Sensitivity analyses also demonstrated the differences in CFR, length of stay and total medical expenses between treatment and control groups. An additional file shows results from the analyses in more detail (Additional file 1). It demonstrated that the DID estimate of the CFR per 1000 individuals slightly decreased to 283 (95% CI 228.4–337.7; Table A1) accounting for the time-varying effect of the group variable. Sensitivity analyses by utilizing different timings of the policy change and analysing differences in the length of stay and total medical expenses, excluding deaths, did not demonstrate significant differences from the primary analysis (Tables A2–A4). The differences in CFR between groups within 60 and 90 days after the withdrawal persisted (Table A5).

Discussion

Our results demonstrate the strategic importance of UHC policies for reducing deaths among severely ill patients during public health emergencies. During the COVID-19 pandemic, the withdrawal of UHC policies led to approximately 284 more deaths per 1000 severely ill COVID-19 patients, indicating that approximately 372 deaths could have been prevented by maintaining UHC for severely ill patients during the observed 17 months.

To the best of our knowledge, our study is the first to causally identify the positive effect of UHC and/or health insurance coverage expansion on health by analysing individual patient data from severely ill and non-severely ill COVID-19 hospitalized patients from a country with an NHI system. Previous studies examining this relationship have been inconsistent, showing differences in disaster-response capacities across countries. Studies have utilized various measures of UHC [11, 15, 21–24, 41]. Additionally, despite general agreement on the definition of UHC, countries have heterogeneous healthcare systems with varying budgets, governance, quality of care, workforce and delivery mechanisms, which may result in inconsistent health outcomes [4, 42]. We overcame these methodological limitations by including a single country to eliminate heterogeneity, measuring actual policy changes and analysing individual-level data.

Our findings are consistent with studies indicating that expanded financial coverage (primary via Medicaid) in the USA during the COVID-19 pandemic improved healthcare access and prevented illness and death [16, 43]. These studies reveal increased out-of-pocket expenditures for COVID-19 hospitalization services among those covered [26, 44]. Another study reported an increase in COVID-19 testing and a decrease in COVID-19-related deaths after the implementation of the UHC policy [45]. However, these studies cannot be used to draw causal inferences about the effects of the policy. Recent research indicates that insurance coverage reduced mortality between waves periods, supporting our findings [9, 10]. A review study concluded that expanding health insurance coverage reduced the financial burden and improved access to care [5], while another review determined that causal inference studies, including randomized controlled trials and DIDs, demonstrate that health-benefit expansion reduces mortality [6].

• [EXERCISE INSTRUCTIONS]
• 1. According to the excerpt on universal health coverage, approximately how many deaths could have been prevented by maintaining UHC for severely ill patients during the observed 17 months?
• 2. Reproduce the portion of the excerpt on universal health coverage starting at "Our results demonstrate" and ending at "the observed 17 months.", substituting "outbreak" for "pandemic".

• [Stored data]

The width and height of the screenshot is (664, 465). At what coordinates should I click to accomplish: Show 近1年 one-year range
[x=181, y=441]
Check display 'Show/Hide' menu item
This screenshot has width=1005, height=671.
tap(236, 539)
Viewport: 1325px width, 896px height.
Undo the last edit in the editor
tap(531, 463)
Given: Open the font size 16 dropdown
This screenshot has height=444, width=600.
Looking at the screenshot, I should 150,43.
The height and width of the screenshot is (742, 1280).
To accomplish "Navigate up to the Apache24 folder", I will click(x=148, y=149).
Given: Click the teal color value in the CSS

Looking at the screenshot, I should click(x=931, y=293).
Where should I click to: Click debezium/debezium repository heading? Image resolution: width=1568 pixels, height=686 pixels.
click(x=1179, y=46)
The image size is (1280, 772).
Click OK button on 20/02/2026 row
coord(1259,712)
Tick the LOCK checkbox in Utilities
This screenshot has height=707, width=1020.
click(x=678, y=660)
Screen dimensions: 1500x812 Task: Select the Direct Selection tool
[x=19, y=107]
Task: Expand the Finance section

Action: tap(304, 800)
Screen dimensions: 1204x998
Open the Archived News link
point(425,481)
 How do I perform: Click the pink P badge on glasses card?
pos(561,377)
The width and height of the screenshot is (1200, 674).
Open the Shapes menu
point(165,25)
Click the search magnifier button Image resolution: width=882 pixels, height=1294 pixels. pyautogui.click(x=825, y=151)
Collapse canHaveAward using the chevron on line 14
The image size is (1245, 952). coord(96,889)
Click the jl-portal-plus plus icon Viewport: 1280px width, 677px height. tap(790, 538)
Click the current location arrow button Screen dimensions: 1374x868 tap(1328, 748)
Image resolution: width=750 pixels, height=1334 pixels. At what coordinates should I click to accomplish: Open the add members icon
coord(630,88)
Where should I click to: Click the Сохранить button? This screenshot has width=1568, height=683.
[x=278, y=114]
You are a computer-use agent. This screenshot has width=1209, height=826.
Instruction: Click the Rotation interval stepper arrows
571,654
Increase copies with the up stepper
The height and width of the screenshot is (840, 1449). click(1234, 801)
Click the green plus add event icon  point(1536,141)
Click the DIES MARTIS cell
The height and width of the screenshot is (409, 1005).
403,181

• [OUTPUTS BY TASK]
• 1. Approximately 372 deaths.

• 2.
Our results demonstrate the strategic importance of UHC policies for reducing deaths among severely ill patients during public health emergencies. During the COVID-19 outbreak, the withdrawal of UHC policies led to approximately 284 more deaths per 1000 severely ill COVID-19 patients, indicating that approximately 372 deaths could have been prevented by maintaining UHC for severely ill patients during the observed 17 months.